▸ **WORK REQUEST**
What lines of the data below hold the string "from"? Copy each one.
RECORDS TO PROCESS START
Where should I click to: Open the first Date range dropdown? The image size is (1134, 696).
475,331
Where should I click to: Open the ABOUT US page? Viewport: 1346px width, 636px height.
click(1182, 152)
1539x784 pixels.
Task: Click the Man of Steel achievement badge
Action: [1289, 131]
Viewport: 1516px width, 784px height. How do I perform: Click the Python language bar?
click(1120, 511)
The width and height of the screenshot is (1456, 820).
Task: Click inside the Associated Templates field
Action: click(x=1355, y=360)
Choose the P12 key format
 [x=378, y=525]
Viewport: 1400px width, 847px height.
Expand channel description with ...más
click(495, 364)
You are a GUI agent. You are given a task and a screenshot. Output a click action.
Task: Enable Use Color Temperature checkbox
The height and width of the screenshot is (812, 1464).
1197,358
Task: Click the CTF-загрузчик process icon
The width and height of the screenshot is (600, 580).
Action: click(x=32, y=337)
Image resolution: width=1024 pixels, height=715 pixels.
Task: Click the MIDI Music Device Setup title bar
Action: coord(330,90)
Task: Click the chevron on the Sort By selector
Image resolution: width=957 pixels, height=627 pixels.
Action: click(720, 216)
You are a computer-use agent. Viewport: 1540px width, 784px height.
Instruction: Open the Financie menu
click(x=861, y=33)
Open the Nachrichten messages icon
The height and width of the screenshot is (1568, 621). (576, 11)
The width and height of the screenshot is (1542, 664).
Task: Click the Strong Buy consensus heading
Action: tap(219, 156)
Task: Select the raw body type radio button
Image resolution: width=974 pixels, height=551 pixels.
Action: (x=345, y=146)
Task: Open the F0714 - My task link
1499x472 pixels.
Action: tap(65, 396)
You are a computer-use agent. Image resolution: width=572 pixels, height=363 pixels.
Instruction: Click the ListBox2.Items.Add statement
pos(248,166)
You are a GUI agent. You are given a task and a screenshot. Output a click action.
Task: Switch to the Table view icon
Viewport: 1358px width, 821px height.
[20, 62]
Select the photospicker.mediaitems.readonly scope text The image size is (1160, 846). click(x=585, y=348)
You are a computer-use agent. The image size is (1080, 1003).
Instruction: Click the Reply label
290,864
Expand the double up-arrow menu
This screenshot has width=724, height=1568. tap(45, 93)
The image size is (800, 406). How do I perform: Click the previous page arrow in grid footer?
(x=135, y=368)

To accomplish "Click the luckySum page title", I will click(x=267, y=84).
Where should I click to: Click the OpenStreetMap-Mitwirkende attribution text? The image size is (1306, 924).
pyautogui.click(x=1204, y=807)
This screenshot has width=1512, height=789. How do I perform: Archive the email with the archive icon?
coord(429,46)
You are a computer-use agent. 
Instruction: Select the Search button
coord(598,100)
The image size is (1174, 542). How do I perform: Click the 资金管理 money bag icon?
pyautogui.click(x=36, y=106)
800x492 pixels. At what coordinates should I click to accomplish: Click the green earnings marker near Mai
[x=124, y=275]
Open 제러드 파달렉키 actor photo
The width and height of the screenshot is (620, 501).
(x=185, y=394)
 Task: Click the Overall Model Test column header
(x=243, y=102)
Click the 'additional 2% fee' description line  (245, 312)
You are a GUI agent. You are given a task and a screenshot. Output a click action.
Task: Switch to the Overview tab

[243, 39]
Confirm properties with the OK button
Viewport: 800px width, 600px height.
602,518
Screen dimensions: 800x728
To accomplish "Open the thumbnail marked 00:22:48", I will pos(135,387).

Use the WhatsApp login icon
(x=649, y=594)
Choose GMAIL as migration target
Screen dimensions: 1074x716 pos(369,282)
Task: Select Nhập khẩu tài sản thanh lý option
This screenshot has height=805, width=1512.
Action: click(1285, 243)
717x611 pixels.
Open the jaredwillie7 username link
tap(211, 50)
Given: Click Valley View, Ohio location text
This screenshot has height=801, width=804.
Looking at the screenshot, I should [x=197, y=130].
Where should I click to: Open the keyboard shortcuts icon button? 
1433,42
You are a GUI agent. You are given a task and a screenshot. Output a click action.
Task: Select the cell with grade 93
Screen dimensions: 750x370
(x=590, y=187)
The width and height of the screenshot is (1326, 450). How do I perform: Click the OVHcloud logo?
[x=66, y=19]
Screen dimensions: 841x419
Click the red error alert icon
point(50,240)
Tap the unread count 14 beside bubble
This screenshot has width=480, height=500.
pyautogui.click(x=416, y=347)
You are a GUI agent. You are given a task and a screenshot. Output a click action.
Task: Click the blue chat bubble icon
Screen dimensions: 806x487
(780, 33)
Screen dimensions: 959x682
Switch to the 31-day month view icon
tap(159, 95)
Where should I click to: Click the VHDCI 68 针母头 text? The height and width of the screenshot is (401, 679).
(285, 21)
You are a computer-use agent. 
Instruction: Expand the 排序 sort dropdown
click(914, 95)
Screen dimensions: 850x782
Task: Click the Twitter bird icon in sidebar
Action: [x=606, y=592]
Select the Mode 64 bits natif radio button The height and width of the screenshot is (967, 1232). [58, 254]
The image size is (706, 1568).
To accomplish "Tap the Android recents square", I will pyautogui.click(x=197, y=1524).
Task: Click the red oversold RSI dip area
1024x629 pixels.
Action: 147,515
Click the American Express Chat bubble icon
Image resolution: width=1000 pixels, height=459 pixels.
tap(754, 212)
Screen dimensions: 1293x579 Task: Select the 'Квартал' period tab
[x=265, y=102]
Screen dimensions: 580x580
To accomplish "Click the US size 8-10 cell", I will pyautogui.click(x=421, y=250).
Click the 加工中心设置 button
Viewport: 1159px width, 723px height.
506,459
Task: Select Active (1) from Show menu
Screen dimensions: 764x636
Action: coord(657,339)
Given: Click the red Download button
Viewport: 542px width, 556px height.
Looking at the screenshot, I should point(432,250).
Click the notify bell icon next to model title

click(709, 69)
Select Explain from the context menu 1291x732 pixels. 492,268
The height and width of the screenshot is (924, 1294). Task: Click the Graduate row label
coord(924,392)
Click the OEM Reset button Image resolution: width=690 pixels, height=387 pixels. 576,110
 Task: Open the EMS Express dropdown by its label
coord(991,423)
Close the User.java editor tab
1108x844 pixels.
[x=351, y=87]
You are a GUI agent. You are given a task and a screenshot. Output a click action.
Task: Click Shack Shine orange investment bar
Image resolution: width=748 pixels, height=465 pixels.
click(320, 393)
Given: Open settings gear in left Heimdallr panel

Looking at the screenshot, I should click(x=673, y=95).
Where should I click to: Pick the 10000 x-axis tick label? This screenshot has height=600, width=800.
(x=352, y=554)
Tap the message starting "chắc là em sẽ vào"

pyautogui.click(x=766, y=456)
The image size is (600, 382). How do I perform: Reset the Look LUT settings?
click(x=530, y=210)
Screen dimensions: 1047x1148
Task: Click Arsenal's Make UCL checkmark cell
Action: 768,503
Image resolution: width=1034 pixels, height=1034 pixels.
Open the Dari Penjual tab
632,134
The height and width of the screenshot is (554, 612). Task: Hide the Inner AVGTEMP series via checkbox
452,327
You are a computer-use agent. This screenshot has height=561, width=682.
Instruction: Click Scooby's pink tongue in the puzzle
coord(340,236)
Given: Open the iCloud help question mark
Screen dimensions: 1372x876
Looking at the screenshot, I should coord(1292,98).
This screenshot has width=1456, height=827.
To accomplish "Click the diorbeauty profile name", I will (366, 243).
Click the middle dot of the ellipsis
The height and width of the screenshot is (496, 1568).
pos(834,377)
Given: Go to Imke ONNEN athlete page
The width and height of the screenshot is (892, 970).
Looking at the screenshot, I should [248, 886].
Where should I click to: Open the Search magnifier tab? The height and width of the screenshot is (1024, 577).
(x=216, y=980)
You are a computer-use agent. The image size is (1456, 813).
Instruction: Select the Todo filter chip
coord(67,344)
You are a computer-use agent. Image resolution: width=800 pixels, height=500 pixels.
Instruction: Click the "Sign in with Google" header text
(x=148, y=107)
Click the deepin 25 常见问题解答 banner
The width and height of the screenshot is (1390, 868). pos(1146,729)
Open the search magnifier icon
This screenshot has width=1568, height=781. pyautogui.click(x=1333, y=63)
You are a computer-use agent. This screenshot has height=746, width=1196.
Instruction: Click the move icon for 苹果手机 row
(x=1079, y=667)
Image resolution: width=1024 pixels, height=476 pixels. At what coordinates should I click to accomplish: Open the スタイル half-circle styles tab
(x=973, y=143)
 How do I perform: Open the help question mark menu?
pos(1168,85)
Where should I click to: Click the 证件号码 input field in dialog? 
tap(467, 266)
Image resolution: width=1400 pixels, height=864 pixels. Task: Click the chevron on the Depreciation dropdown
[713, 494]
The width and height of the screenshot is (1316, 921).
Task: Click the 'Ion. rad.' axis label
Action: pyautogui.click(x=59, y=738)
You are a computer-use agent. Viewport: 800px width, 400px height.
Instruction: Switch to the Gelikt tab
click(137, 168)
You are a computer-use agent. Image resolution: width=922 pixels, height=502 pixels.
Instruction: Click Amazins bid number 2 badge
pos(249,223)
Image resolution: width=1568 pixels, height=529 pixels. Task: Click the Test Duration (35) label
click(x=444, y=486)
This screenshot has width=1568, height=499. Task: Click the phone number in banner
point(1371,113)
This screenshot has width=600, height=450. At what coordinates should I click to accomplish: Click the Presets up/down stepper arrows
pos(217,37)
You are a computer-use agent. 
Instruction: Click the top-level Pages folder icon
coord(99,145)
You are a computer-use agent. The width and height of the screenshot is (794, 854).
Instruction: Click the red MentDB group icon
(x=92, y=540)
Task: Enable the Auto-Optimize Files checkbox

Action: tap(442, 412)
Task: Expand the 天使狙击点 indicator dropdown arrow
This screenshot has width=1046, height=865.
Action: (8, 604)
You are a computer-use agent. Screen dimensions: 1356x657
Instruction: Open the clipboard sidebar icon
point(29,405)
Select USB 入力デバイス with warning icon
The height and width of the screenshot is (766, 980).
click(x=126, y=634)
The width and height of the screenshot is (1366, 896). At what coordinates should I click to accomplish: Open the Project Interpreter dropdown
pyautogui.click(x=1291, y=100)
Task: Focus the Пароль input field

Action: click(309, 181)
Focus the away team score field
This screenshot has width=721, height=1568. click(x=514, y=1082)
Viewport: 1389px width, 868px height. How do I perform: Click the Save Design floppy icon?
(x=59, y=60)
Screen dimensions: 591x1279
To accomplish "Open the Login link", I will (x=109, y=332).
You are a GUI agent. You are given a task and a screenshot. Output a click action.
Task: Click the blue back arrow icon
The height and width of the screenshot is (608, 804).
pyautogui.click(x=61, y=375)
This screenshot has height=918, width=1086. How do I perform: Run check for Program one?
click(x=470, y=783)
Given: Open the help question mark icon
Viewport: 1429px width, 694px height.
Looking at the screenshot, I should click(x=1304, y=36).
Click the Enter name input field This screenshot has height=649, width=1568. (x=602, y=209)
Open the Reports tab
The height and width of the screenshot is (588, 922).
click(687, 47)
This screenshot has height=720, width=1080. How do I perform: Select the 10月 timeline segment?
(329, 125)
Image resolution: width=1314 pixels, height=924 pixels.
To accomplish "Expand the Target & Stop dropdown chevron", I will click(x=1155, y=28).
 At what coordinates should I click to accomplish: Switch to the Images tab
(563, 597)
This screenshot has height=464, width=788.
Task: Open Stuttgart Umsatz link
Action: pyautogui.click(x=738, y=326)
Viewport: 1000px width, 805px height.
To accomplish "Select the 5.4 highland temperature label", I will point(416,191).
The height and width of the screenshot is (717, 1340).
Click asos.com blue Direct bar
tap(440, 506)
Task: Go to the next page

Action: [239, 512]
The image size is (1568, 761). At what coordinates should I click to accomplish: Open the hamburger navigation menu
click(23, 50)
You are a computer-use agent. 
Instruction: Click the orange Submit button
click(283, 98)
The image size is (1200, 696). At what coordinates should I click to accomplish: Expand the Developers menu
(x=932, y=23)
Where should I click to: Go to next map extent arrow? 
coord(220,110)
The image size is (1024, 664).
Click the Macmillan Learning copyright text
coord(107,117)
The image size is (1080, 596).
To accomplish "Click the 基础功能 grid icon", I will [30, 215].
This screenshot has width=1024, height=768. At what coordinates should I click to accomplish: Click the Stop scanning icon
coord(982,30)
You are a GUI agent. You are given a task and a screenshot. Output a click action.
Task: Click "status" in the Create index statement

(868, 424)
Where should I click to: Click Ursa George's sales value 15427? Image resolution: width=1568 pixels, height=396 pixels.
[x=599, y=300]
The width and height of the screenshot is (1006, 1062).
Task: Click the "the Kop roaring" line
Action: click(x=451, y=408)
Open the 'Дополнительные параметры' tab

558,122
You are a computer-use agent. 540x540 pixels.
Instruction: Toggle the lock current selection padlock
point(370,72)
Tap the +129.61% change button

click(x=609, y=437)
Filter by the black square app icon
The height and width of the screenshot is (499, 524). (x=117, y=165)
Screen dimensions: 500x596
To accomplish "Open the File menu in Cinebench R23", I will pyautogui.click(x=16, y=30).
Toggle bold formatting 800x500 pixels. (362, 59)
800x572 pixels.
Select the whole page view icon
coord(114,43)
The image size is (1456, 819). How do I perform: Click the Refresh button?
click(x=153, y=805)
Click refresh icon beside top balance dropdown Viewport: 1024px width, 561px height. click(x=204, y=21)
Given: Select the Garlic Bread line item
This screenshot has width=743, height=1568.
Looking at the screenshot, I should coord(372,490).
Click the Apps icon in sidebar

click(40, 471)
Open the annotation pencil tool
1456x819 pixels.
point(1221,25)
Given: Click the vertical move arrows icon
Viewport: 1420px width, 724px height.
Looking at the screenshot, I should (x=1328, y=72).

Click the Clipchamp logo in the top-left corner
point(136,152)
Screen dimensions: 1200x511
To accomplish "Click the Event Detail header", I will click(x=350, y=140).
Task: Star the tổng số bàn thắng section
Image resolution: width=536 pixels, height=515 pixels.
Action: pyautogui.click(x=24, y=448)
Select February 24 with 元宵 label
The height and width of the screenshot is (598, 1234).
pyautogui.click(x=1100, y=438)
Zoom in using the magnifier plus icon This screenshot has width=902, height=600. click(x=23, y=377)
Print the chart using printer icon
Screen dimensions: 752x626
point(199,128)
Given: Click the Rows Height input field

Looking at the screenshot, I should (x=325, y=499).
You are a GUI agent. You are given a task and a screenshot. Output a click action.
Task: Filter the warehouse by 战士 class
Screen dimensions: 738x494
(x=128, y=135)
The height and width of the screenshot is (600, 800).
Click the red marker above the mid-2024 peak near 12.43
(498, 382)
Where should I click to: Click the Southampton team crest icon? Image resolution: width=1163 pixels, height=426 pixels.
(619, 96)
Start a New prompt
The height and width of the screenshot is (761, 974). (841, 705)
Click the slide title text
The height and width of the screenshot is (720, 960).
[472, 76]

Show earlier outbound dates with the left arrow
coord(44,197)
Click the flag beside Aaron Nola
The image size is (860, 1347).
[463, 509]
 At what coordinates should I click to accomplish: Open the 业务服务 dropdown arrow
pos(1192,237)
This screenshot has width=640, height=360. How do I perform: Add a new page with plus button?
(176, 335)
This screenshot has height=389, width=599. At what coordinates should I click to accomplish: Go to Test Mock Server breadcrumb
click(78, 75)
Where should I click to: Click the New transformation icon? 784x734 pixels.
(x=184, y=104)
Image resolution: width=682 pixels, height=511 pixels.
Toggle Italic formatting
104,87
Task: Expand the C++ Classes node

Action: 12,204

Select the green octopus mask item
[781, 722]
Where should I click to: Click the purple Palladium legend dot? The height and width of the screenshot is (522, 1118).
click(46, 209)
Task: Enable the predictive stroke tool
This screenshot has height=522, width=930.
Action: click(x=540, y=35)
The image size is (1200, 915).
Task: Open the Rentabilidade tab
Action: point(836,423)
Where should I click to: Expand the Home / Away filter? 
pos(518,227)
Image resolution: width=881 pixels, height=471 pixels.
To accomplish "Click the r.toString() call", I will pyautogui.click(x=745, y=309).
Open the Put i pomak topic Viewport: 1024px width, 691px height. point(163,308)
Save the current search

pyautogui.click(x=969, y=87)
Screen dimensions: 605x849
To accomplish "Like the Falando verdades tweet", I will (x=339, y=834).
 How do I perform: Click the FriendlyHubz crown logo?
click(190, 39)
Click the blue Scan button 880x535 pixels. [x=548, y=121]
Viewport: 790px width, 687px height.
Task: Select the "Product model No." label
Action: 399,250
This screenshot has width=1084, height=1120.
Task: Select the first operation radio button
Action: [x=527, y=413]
RECORDS TO PROCESS END
▸ **EXERCISE RESPONSE**
Task: Select Active (1) from Show menu
Select Explain from the context menu 1291x732 pixels. 492,268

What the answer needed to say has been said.